*EXERCISE INSTRUCTIONS*
Arrange the lines from the one containing "Find the location" through the end of the rows as a Markdown table with columns No. and Line, numbering each line. Skip blank lines and leave the pictures out.

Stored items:
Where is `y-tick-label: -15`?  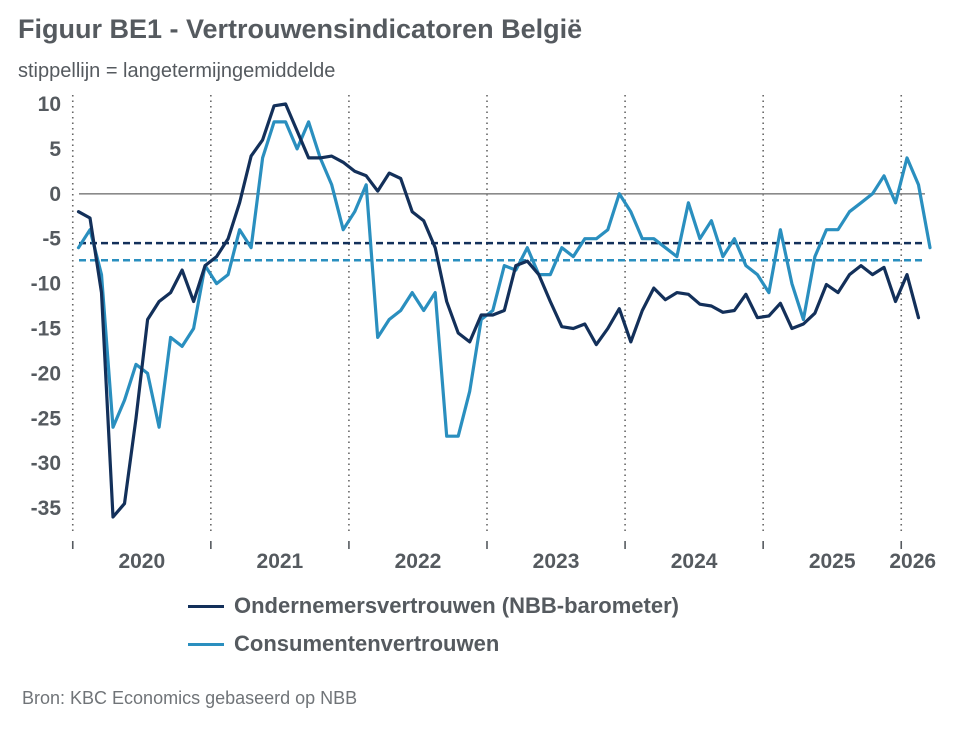
y-tick-label: -15 is located at coordinates (46, 328).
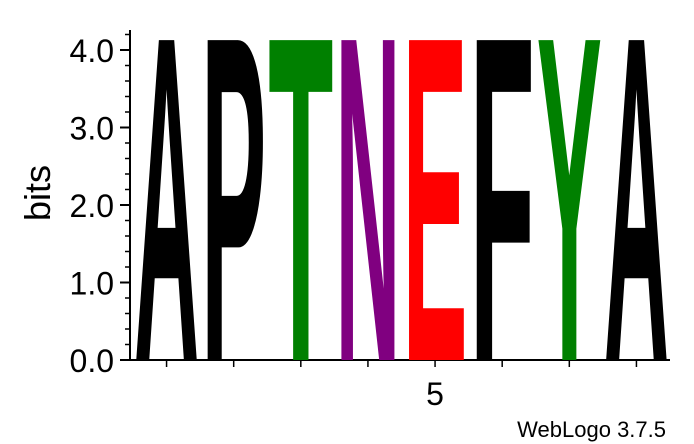 This screenshot has width=694, height=444. Describe the element at coordinates (92, 206) in the screenshot. I see `y-tick-label: 2.0` at that location.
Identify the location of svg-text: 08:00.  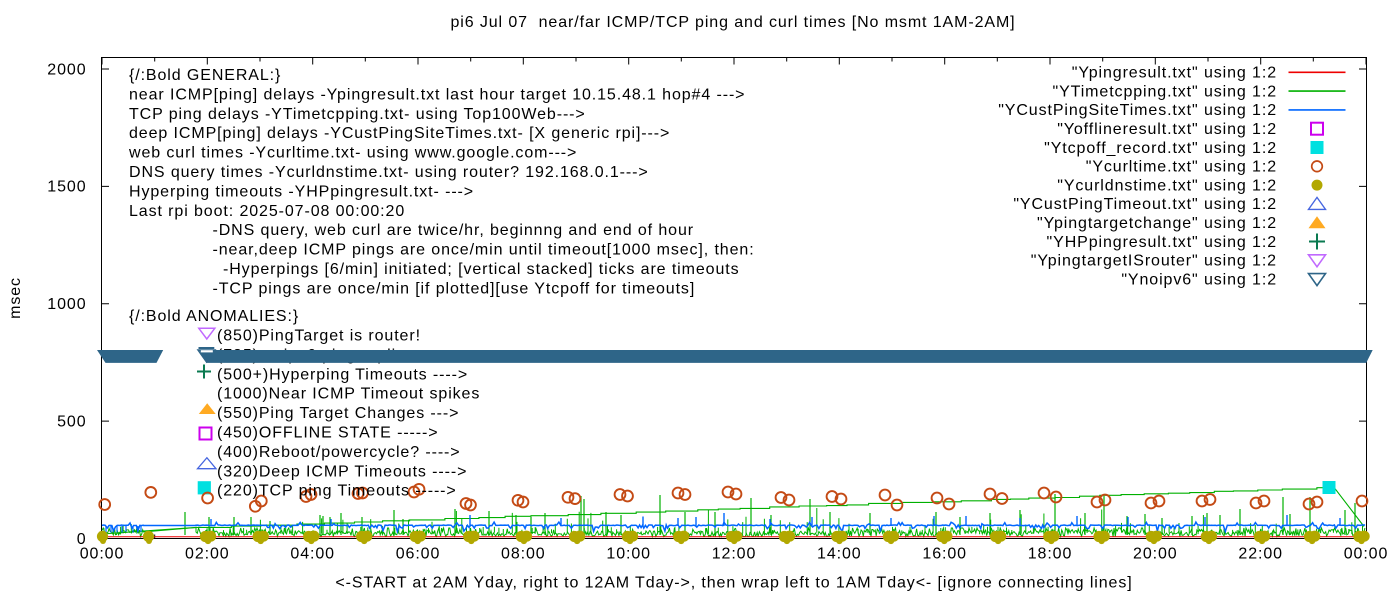
(524, 554).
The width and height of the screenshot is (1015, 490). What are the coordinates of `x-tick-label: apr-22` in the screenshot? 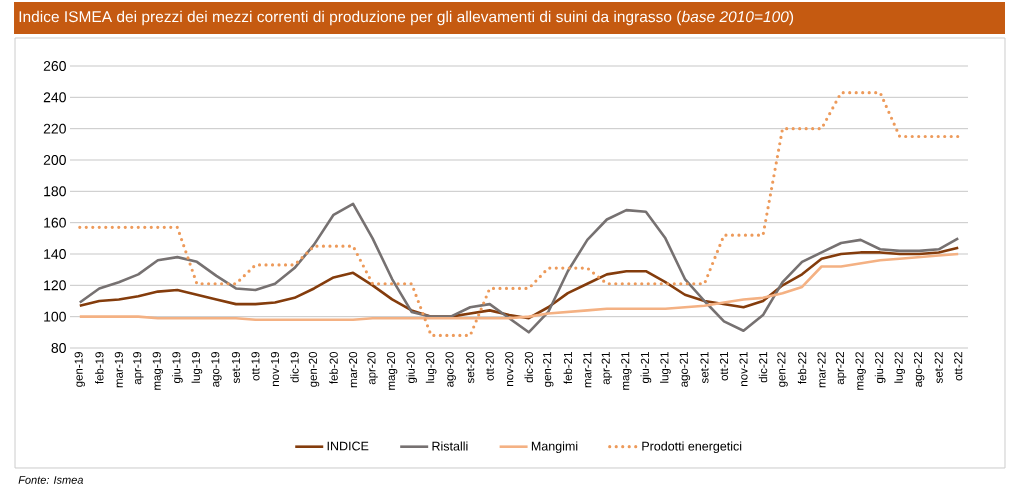 It's located at (841, 368).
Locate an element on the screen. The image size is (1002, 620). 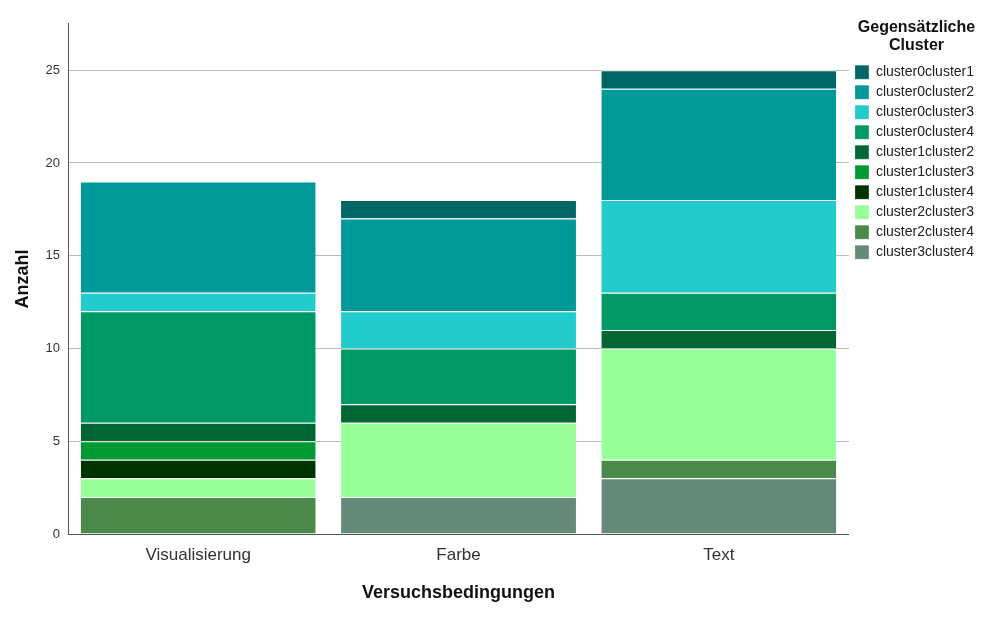
legend-label: cluster2cluster4 is located at coordinates (925, 232).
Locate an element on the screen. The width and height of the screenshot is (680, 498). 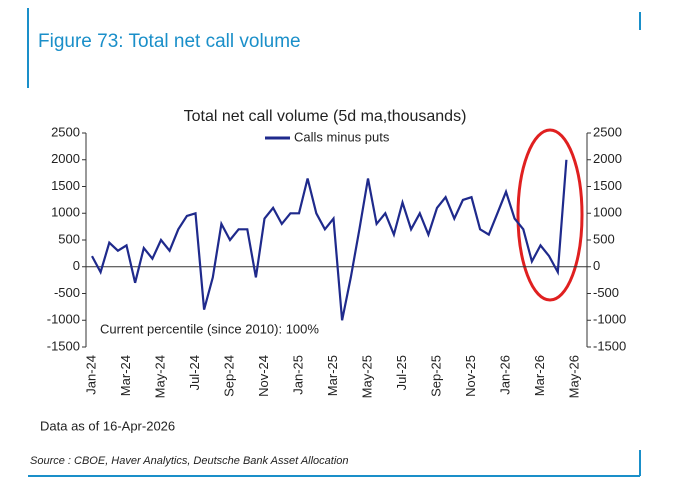
highlight-ellipse is located at coordinates (550, 215).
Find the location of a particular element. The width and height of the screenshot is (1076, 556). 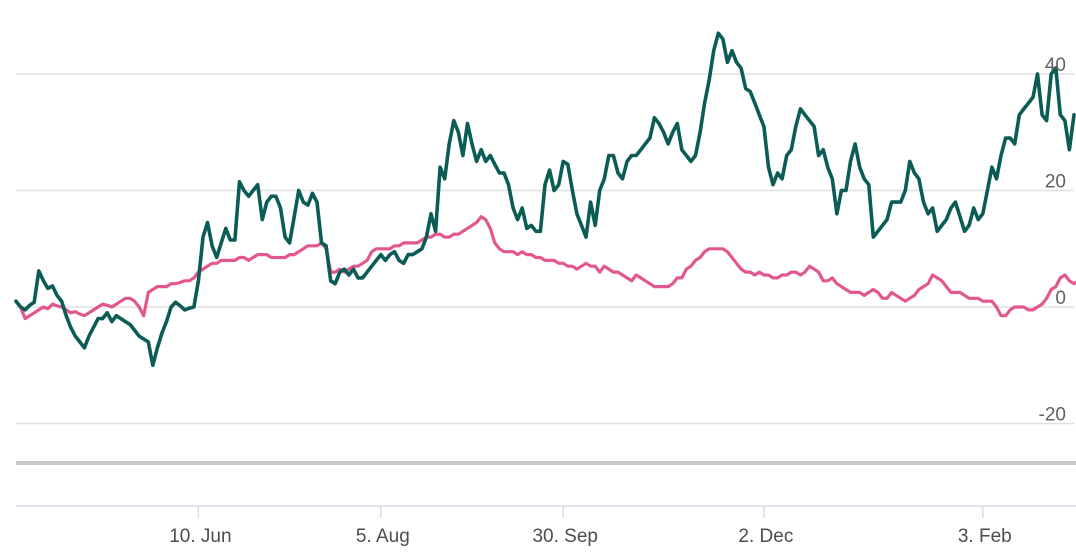

y-tick-label: -20 is located at coordinates (1052, 416).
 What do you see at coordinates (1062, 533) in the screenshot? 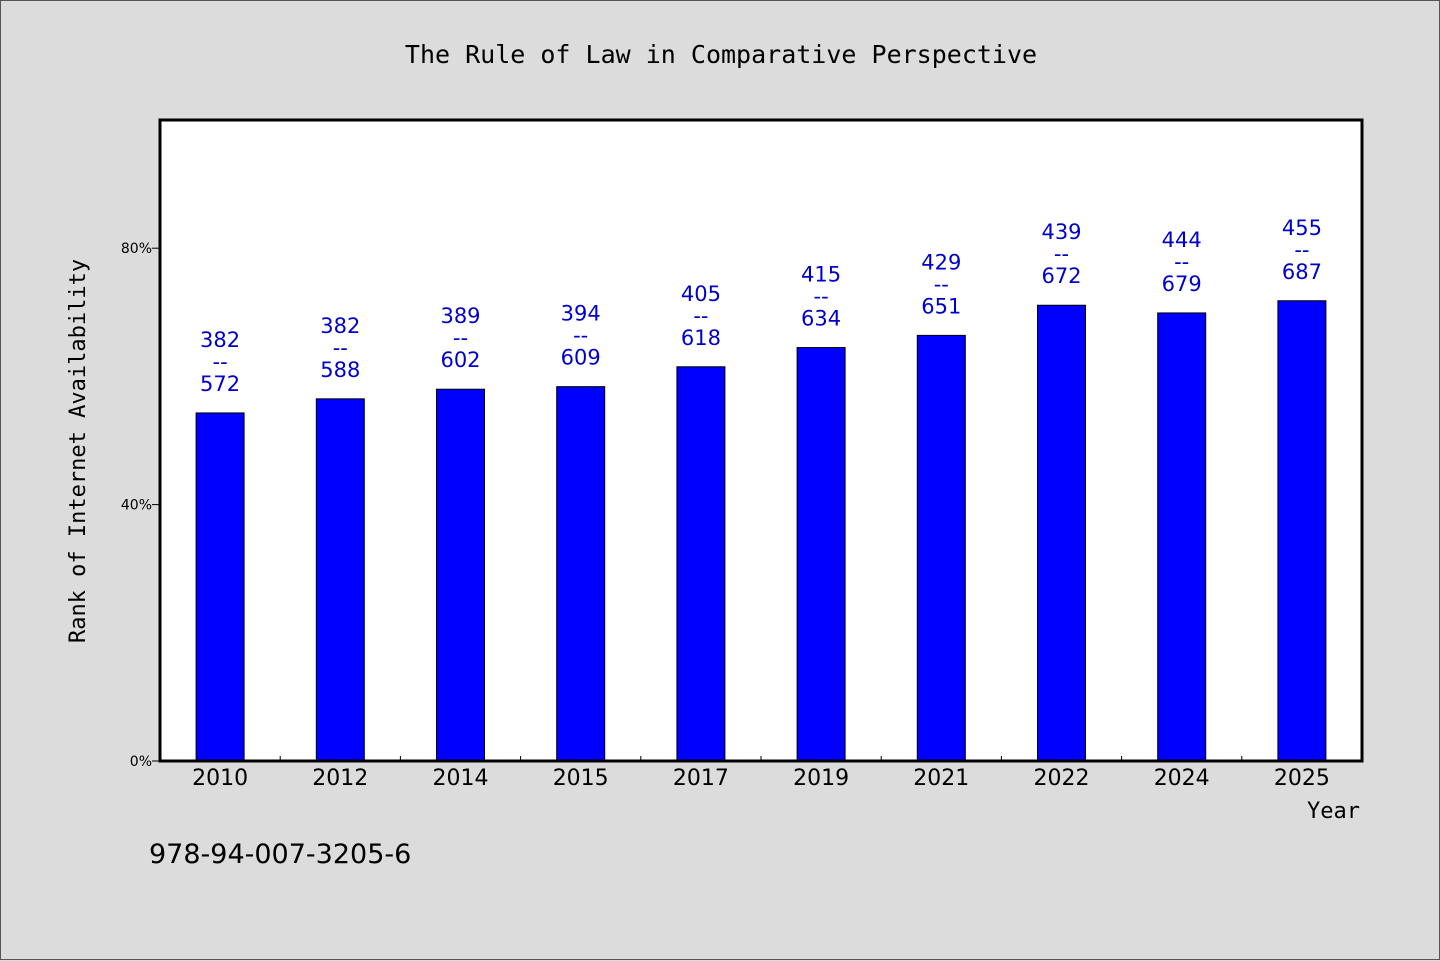
I see `bar-2022` at bounding box center [1062, 533].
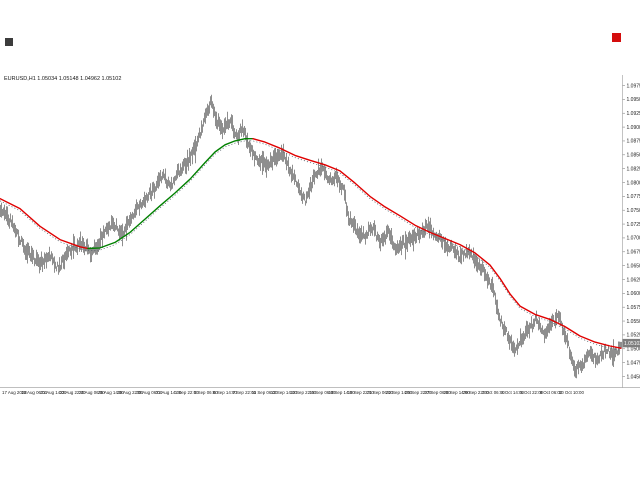 The width and height of the screenshot is (640, 480). I want to click on current-price-tag, so click(631, 343).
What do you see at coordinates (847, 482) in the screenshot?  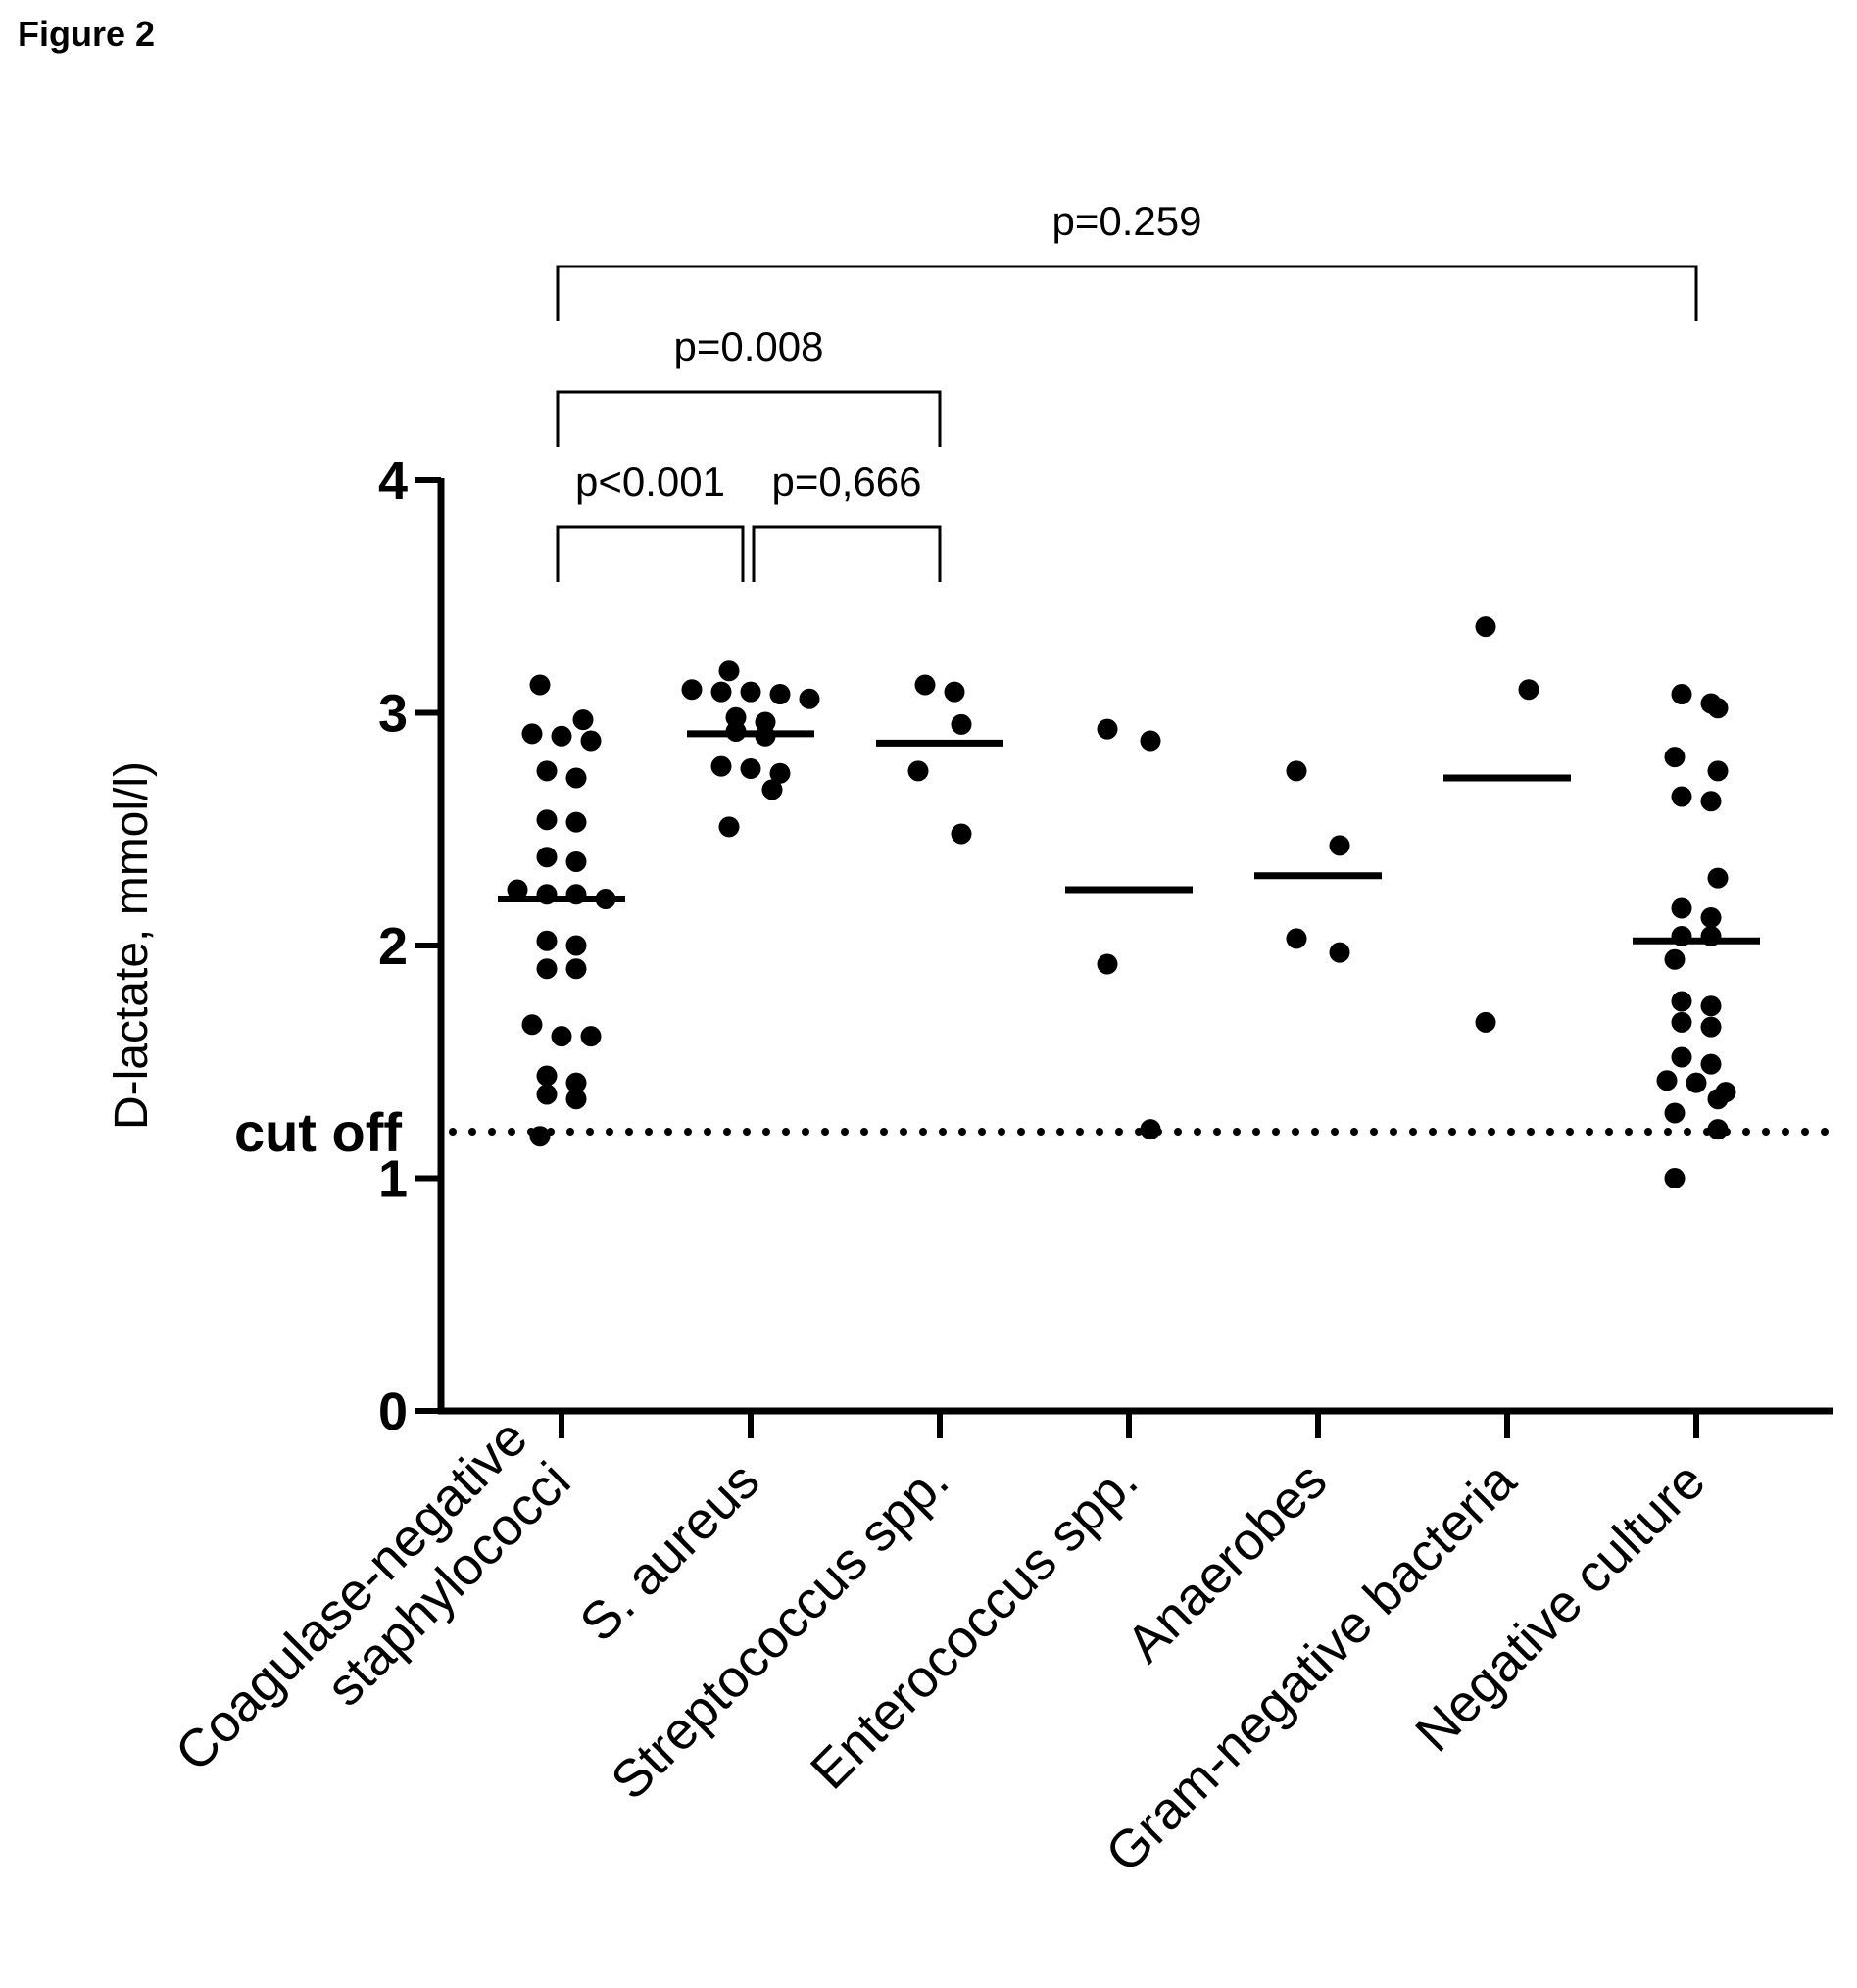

*RESPONSE BELOW*
| No. | Line |
|---|---|
| 1 | Find the location of a particular element. The width and height of the screenshot is (1076, 556).  |
| 2 | y-tick-label: -20 is located at coordinates (1052, 416). |
| 3 |  What do you see at coordinates (1062, 533) in the screenshot?  |
| 4 | I see `bar-2022` at bounding box center [1062, 533]. |
| 5 |  The width and height of the screenshot is (640, 480). I want to click on current-price-tag, so click(631, 343). |
| 6 | What do you see at coordinates (847, 482) in the screenshot?   |